- _EXERCISE DIRECTIONS_:
Count how many lines in the data below include "Select". Answer with the number only.

- _RECORD SET_:
--- START ---
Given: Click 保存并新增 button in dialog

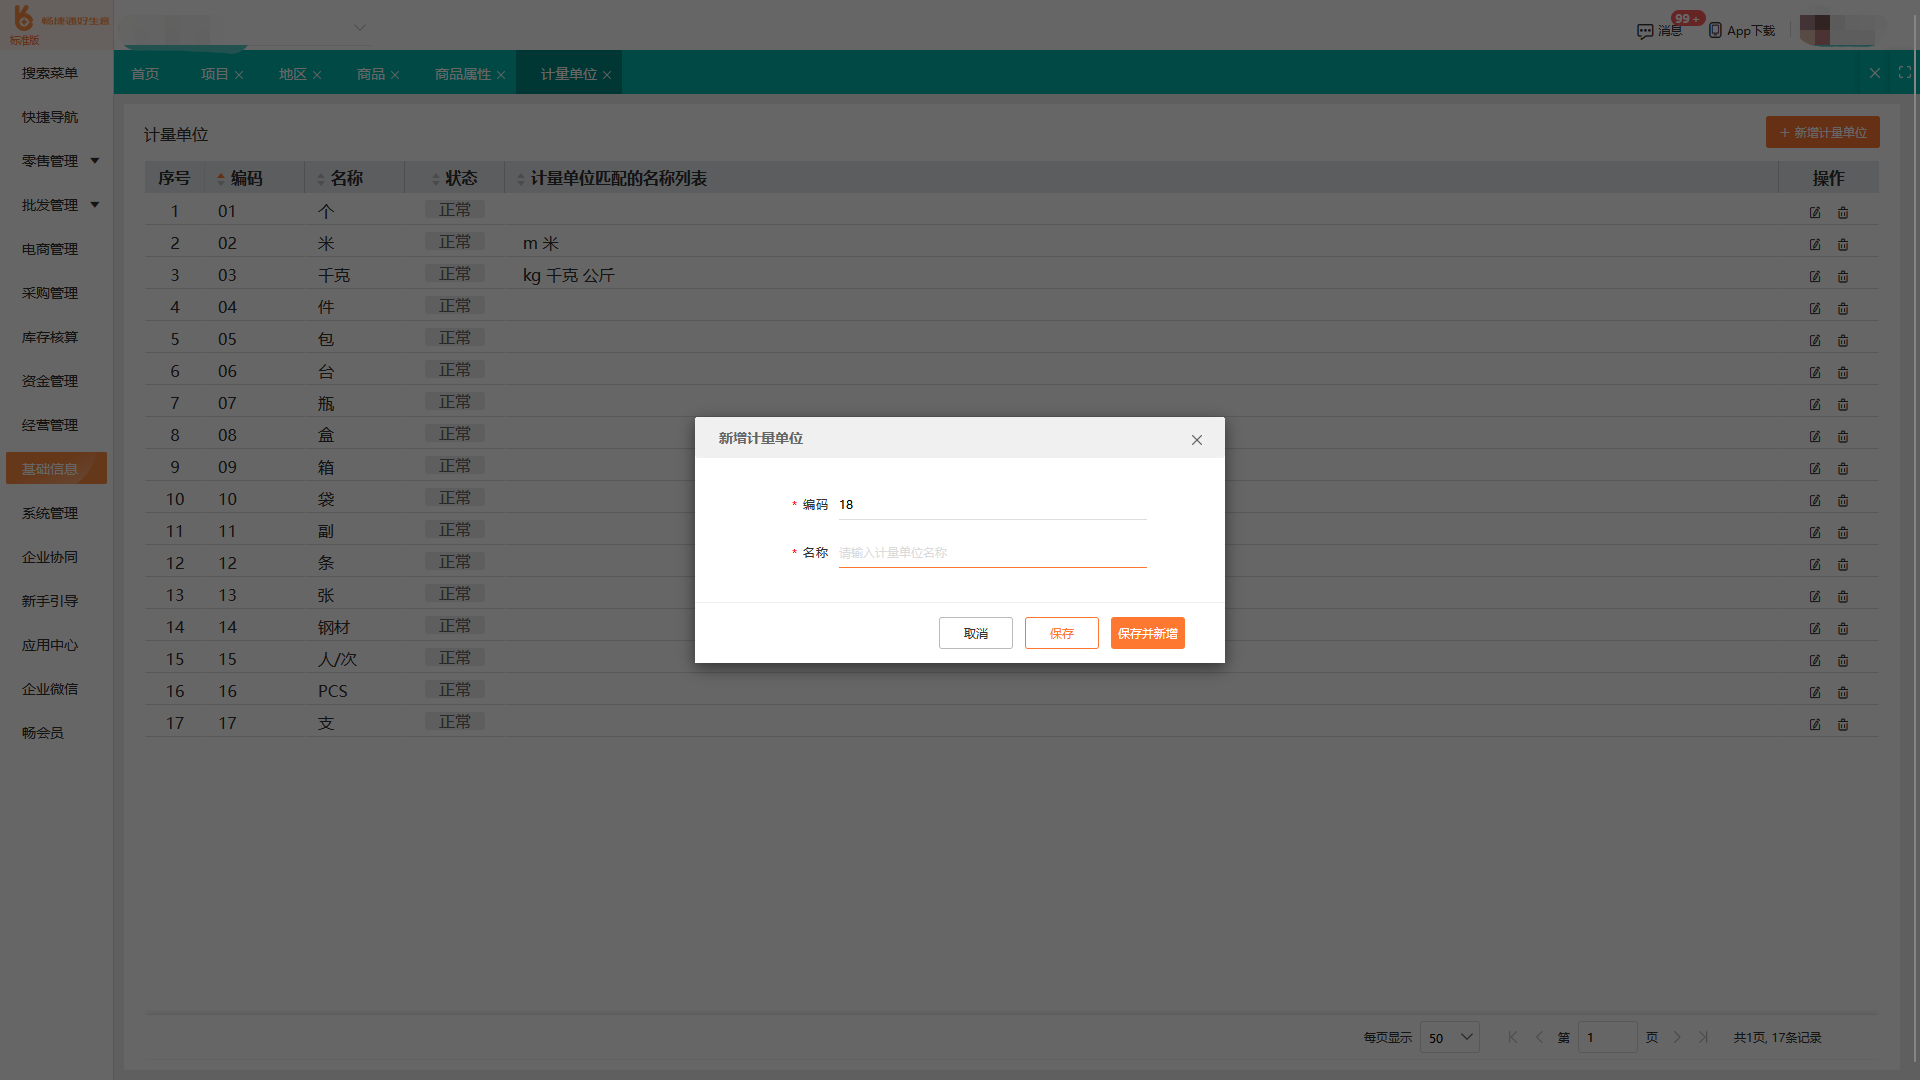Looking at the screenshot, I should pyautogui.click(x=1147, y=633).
--- END ---
--- START ---
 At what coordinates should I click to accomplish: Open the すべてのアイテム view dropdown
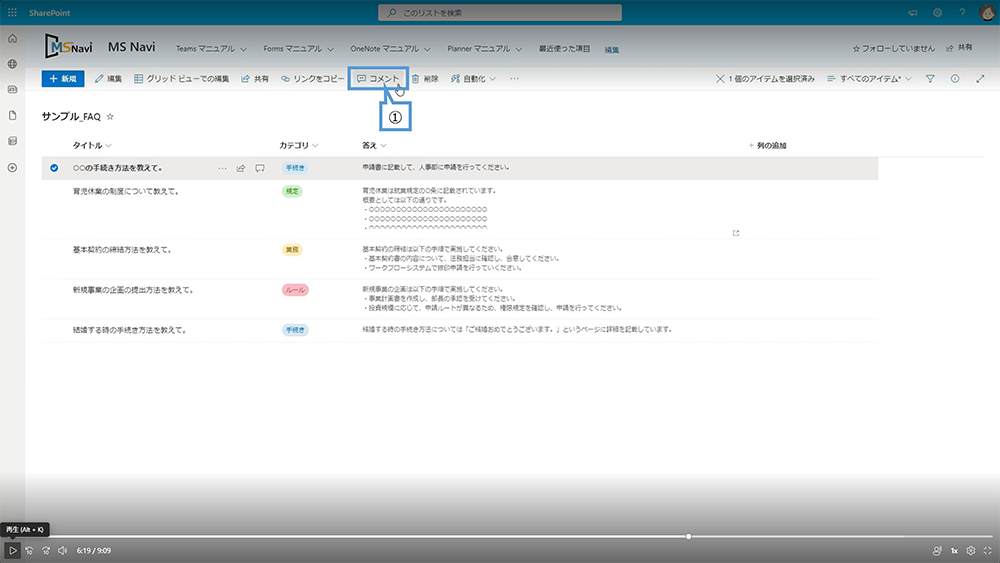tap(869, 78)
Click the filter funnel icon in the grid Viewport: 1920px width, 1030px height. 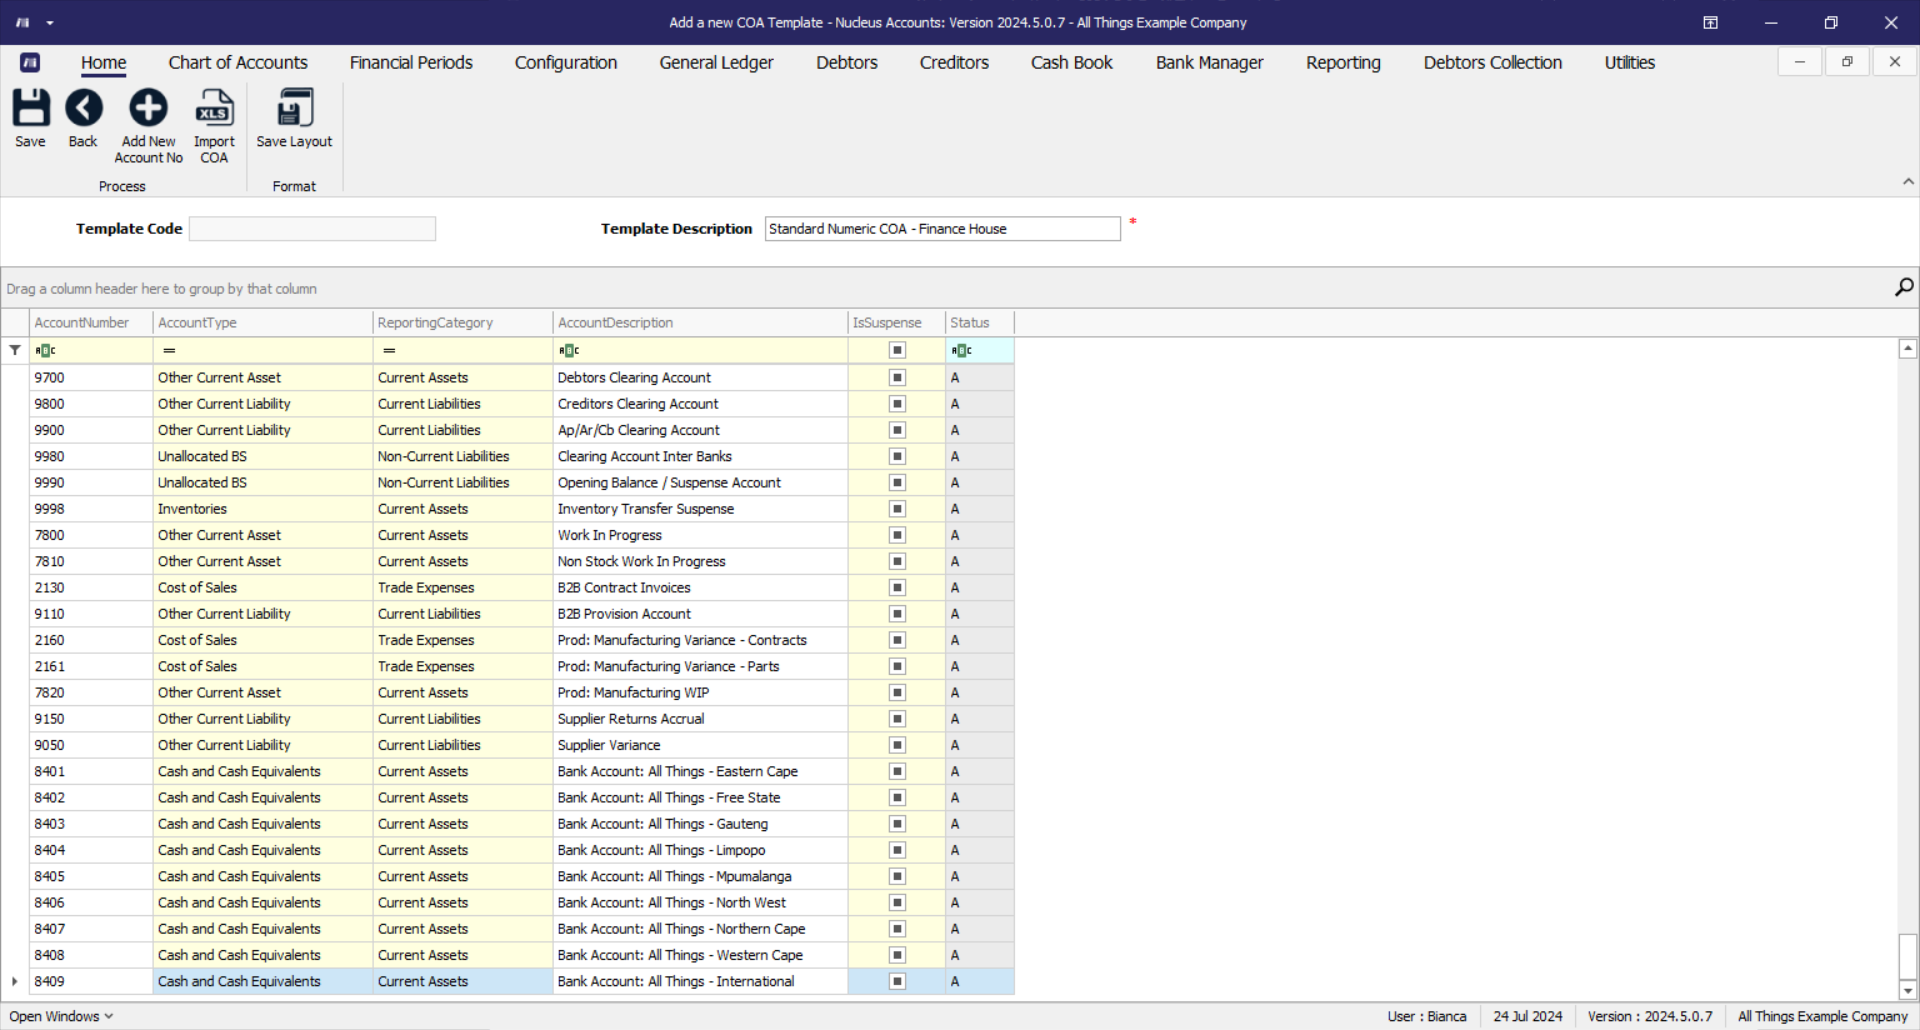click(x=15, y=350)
--- END ---
--- START ---
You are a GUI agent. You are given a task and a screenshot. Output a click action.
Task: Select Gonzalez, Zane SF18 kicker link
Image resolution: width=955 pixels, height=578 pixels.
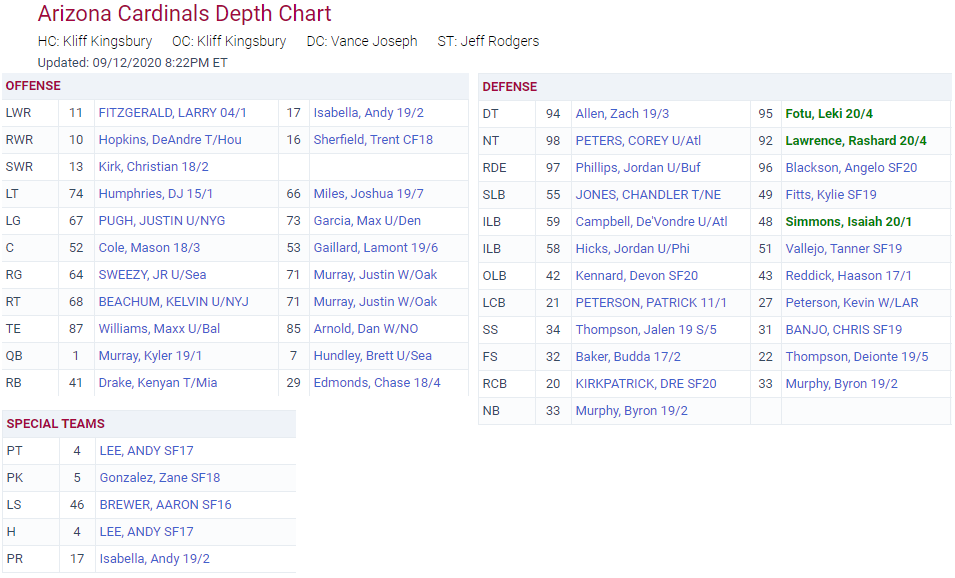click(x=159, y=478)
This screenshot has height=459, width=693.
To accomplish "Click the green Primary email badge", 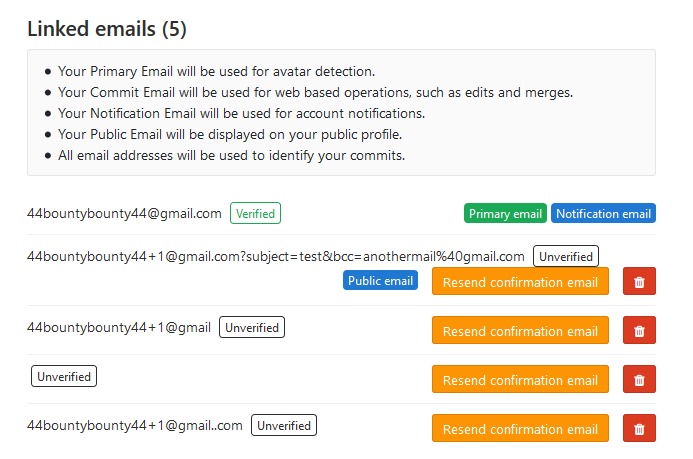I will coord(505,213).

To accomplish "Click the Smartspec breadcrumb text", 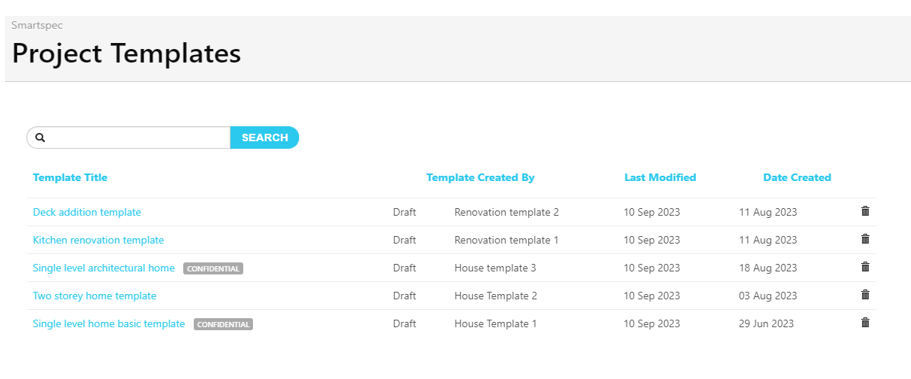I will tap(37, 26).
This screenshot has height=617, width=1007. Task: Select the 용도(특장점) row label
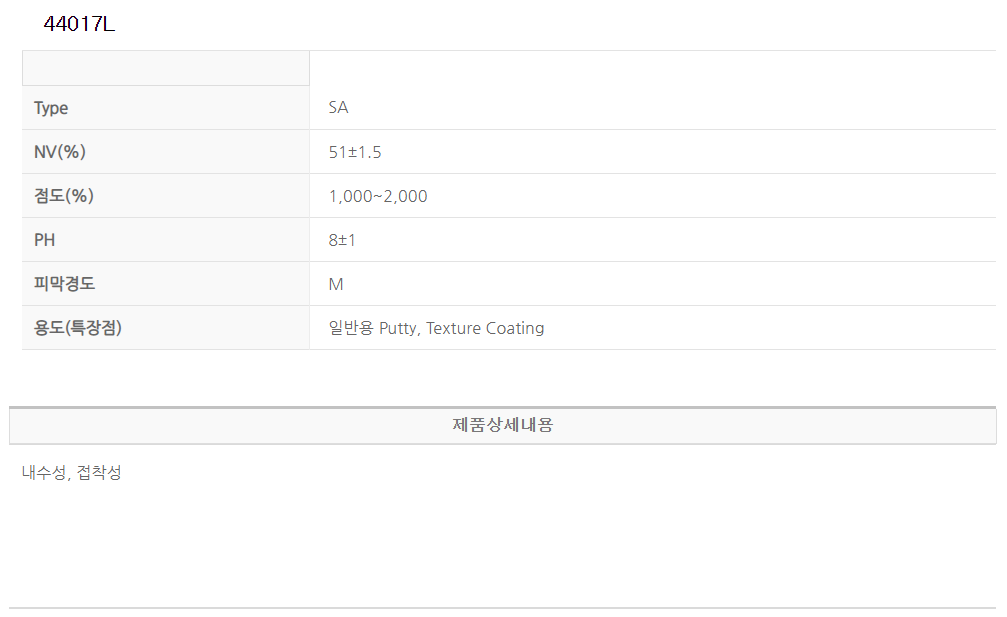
--- END ---
- _RESPONSE FOR THIS EXERCISE_:
2